• **SUPPLIED ENTRIES**
BEGIN

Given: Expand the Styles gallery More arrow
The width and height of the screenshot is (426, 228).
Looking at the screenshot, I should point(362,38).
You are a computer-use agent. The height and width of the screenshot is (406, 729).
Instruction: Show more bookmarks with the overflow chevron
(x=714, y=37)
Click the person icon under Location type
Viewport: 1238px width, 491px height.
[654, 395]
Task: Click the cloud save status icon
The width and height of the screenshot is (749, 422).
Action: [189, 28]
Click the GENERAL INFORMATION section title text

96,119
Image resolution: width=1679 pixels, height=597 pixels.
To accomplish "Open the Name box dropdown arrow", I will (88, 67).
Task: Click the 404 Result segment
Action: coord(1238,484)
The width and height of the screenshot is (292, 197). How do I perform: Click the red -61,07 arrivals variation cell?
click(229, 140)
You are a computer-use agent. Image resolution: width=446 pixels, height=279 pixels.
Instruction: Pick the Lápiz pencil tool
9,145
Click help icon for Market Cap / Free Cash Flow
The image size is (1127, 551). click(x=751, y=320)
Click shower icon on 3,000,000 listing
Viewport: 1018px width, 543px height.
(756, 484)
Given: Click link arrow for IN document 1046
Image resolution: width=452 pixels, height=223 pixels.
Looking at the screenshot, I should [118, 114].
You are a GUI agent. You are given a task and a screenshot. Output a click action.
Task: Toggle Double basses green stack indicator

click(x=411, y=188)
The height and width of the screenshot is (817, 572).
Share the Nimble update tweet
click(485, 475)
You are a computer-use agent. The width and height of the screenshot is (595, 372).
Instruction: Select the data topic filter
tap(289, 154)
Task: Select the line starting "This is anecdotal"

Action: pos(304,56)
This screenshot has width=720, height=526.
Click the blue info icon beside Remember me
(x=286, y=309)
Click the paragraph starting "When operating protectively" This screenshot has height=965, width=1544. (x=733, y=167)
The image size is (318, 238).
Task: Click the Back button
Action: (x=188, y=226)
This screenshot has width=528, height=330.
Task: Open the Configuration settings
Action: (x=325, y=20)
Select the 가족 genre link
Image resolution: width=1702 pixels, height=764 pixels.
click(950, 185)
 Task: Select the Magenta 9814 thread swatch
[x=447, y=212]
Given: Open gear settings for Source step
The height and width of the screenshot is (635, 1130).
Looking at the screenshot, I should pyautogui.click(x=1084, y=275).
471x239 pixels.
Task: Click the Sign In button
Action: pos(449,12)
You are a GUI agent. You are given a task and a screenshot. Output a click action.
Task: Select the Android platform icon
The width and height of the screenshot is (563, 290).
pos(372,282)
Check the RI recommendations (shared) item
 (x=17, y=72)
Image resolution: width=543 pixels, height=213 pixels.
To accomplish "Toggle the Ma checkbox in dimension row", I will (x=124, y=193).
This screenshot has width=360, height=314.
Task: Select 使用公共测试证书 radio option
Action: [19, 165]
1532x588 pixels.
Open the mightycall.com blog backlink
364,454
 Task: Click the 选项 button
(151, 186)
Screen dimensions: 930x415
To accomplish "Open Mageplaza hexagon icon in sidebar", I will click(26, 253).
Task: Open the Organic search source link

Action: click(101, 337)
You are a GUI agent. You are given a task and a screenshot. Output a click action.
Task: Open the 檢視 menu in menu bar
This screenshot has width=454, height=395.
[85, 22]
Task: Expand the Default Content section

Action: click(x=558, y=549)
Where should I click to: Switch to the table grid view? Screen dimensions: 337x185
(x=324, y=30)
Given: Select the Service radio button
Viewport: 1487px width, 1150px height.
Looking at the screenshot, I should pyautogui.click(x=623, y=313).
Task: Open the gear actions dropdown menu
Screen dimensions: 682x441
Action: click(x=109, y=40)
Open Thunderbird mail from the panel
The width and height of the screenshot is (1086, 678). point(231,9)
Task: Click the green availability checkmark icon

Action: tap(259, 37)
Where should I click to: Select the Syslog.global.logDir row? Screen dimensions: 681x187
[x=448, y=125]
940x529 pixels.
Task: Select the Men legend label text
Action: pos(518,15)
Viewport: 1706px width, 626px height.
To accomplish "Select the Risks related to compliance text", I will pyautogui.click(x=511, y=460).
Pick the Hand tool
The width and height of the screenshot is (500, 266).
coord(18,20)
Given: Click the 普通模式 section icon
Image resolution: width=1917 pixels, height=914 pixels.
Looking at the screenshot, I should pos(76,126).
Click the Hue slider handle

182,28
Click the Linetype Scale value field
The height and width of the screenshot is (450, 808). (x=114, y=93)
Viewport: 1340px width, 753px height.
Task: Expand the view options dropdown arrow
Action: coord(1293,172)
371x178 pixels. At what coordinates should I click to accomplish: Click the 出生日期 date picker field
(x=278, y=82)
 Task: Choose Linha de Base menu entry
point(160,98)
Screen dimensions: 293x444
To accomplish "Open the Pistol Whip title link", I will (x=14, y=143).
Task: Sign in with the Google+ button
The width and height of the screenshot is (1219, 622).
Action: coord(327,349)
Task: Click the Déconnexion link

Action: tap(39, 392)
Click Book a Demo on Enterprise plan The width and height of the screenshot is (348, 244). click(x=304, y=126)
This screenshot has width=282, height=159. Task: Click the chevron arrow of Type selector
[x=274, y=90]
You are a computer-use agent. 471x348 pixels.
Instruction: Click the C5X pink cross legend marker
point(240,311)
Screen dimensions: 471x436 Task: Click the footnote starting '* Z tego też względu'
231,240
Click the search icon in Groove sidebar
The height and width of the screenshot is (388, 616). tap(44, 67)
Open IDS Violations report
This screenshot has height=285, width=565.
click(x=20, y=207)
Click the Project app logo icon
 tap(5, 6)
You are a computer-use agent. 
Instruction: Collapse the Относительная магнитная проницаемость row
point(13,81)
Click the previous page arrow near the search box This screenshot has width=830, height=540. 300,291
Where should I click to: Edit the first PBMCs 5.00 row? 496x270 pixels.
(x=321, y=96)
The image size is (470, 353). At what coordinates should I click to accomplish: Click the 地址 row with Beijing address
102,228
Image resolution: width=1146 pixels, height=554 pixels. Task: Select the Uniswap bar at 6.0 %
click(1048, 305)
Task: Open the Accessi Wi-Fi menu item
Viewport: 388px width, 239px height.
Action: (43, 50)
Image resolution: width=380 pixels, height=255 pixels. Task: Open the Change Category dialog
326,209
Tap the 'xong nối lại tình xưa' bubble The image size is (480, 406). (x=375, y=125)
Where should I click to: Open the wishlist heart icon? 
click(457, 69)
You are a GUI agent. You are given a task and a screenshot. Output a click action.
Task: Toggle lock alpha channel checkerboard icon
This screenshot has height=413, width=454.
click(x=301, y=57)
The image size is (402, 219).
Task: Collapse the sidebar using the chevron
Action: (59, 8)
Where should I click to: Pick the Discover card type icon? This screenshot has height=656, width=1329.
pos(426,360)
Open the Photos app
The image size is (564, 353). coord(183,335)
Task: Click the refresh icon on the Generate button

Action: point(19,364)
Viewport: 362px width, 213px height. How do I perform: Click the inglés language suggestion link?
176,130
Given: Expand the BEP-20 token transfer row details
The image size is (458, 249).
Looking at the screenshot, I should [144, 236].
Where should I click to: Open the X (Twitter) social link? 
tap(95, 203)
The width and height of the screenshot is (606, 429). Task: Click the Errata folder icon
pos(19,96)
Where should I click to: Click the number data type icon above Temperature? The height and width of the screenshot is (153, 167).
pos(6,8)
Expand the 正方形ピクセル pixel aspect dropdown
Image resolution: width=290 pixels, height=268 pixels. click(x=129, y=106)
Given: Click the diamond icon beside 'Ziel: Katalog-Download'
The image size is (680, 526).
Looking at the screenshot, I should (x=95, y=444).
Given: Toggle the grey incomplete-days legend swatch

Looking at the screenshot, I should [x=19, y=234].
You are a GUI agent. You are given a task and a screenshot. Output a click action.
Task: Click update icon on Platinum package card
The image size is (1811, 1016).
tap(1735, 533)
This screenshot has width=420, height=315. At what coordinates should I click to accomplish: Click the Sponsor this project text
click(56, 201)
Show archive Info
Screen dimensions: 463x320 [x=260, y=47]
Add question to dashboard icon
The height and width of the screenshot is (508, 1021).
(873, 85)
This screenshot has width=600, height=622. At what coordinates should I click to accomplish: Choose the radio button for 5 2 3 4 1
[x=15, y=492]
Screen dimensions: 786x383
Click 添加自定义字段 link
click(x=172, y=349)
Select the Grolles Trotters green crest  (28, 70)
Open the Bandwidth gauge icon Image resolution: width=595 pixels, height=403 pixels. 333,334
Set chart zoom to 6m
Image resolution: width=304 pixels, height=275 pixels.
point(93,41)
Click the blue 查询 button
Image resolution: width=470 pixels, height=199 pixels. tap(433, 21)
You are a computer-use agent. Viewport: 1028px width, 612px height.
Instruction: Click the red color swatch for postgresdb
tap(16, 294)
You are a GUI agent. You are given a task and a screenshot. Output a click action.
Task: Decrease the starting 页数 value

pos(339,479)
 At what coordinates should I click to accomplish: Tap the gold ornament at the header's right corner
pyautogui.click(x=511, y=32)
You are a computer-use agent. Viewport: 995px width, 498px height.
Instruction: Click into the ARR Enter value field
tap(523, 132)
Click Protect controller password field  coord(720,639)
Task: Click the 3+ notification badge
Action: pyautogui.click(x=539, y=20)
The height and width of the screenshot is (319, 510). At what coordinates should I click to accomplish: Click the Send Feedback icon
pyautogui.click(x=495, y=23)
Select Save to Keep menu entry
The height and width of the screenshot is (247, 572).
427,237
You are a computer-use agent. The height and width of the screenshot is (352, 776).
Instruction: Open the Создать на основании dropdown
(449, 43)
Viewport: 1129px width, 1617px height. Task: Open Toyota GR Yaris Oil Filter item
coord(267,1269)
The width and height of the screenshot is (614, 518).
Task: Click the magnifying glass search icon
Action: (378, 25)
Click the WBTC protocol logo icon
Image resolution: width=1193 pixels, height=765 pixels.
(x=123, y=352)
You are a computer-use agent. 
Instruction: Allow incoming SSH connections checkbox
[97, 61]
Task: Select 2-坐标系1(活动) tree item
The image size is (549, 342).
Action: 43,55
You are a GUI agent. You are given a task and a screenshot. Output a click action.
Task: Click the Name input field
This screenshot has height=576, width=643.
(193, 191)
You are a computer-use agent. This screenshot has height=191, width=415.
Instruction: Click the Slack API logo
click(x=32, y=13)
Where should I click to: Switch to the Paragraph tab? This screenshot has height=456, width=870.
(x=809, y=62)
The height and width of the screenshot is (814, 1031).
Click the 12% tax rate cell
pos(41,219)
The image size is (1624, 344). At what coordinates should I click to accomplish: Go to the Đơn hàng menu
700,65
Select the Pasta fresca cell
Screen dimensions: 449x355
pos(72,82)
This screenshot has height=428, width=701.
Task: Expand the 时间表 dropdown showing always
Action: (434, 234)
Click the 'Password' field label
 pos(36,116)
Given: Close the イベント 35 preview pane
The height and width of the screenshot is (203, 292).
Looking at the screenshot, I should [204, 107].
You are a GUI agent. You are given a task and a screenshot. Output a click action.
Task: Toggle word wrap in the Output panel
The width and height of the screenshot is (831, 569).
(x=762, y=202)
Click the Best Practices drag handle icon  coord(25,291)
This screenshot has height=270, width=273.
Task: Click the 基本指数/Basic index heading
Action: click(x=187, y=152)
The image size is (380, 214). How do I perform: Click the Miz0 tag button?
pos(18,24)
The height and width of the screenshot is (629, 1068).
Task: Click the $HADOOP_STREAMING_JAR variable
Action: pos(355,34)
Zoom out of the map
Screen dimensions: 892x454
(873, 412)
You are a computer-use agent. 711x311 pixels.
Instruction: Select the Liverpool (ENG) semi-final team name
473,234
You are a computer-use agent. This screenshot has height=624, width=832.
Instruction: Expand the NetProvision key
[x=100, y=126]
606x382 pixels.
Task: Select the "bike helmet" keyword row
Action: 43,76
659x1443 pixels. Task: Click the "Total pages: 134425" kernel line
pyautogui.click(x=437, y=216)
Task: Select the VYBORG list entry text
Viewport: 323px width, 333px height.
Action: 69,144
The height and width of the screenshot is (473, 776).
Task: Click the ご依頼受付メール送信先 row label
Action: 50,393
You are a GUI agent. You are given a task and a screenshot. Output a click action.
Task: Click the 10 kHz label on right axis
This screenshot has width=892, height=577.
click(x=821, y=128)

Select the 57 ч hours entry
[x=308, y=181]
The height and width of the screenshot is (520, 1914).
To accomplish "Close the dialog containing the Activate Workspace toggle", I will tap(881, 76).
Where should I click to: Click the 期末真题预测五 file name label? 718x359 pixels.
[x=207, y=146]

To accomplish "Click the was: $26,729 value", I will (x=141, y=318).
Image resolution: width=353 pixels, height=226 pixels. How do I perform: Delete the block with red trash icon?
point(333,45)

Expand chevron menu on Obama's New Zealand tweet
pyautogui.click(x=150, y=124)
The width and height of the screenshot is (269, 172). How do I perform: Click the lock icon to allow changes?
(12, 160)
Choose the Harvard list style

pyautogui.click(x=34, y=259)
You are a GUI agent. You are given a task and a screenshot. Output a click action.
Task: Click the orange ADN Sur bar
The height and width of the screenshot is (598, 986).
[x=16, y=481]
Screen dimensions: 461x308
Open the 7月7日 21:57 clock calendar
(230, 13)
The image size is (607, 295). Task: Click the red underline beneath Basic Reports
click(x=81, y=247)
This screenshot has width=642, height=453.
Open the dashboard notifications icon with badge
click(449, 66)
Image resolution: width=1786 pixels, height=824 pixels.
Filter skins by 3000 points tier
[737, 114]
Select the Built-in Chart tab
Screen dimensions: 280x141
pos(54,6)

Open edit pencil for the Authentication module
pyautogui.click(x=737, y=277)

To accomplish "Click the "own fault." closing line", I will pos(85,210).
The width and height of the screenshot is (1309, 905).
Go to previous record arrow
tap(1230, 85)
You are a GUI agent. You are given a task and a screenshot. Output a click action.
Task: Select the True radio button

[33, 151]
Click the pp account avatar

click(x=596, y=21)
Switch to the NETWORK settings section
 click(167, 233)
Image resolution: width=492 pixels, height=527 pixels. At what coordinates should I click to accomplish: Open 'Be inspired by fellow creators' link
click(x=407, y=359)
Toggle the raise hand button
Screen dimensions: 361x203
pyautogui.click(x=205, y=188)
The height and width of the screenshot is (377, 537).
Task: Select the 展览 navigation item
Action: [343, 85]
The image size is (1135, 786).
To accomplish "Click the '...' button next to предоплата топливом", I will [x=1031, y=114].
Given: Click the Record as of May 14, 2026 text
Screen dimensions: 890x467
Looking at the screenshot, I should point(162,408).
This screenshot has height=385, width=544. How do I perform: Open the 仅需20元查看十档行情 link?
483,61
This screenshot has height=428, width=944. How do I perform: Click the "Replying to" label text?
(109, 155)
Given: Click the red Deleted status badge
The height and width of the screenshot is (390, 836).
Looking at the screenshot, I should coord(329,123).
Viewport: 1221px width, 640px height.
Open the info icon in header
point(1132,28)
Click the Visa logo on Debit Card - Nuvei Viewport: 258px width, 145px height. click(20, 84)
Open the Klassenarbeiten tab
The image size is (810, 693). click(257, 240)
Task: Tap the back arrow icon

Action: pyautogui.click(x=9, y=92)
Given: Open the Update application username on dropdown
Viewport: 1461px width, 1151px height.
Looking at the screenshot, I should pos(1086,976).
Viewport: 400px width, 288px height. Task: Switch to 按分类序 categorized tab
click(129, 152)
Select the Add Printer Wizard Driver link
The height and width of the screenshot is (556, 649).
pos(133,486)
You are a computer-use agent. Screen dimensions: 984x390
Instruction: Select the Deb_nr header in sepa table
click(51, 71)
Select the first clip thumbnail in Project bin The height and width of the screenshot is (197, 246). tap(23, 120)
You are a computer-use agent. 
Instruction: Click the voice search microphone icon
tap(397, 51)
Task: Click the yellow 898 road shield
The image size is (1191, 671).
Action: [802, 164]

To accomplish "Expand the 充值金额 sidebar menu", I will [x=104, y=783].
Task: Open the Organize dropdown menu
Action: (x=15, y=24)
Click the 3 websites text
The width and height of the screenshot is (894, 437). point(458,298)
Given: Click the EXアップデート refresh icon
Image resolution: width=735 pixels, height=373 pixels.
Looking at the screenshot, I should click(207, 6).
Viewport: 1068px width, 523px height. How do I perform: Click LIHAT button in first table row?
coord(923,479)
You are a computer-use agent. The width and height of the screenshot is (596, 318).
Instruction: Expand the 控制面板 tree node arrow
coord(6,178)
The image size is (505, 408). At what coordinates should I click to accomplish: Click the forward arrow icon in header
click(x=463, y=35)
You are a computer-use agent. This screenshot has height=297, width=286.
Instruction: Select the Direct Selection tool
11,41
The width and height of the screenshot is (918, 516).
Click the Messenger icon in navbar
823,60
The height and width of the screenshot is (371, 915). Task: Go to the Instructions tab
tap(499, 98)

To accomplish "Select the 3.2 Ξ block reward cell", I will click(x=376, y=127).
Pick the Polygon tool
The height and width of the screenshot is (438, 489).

END

Return only the number of lines in the preceding records that contain the string "gear".

• **TASK OUTPUT**
2